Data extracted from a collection
== Segment start ==

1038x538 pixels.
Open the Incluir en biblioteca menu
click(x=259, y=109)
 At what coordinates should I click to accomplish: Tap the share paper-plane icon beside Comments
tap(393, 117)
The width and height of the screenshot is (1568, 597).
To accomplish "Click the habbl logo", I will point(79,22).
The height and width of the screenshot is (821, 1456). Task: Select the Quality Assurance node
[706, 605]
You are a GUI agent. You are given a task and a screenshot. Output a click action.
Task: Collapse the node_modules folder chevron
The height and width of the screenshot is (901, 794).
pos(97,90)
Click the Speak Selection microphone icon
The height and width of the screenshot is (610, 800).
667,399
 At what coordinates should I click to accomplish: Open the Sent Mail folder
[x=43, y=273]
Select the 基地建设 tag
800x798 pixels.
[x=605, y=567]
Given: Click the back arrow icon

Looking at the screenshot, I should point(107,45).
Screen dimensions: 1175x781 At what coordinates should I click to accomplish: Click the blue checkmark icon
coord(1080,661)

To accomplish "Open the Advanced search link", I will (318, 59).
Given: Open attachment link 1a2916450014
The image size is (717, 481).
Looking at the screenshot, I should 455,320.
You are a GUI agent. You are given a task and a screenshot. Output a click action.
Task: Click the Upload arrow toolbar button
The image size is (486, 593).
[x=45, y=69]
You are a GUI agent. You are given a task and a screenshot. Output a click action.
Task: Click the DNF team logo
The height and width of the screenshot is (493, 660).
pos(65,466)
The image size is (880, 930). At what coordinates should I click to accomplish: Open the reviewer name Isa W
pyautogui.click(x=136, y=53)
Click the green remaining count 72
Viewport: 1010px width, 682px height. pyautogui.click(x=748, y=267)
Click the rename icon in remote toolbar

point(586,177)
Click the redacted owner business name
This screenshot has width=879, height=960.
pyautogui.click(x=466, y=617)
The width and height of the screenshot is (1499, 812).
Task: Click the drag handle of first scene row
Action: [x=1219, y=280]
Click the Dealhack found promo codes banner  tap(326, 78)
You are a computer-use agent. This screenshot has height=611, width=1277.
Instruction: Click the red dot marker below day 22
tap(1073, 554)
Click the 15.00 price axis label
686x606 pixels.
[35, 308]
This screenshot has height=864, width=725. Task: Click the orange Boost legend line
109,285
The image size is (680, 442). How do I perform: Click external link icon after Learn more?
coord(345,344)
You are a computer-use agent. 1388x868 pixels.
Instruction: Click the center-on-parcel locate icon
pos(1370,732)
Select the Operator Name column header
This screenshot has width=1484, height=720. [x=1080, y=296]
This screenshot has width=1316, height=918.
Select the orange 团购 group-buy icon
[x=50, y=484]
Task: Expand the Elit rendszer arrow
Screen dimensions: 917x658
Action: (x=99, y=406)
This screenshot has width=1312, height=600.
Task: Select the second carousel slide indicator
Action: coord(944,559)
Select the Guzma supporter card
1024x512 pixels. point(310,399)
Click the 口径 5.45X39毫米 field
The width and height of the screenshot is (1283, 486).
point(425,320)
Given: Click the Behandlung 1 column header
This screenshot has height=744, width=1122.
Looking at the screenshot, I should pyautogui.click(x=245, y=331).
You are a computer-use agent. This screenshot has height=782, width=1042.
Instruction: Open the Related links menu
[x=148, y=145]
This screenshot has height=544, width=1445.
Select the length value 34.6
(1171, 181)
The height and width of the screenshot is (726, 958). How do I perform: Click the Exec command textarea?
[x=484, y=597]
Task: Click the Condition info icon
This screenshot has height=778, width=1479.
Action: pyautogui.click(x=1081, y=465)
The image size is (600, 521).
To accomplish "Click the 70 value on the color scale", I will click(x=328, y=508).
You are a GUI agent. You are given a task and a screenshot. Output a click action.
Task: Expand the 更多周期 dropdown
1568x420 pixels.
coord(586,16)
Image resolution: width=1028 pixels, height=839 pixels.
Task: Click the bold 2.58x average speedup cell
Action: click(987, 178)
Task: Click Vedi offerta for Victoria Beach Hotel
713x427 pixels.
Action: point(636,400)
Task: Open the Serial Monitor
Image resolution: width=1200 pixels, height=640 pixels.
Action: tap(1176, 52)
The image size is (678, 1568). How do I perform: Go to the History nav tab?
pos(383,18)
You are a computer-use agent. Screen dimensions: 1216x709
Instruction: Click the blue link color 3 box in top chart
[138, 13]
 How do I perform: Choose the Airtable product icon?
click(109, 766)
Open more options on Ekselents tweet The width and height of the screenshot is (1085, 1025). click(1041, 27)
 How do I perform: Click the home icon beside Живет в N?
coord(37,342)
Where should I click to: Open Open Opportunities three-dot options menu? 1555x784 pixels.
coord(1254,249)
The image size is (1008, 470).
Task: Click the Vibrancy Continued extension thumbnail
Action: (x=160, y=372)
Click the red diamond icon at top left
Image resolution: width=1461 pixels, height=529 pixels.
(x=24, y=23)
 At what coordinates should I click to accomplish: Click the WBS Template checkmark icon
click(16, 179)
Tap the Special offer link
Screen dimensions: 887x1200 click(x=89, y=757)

== Segment end ==

REQUIRED ACTION
When a line in the data above contains the string "Expand", copy that line.

THE ANSWER
Task: Expand the Elit rendszer arrow
Task: Expand the 更多周期 dropdown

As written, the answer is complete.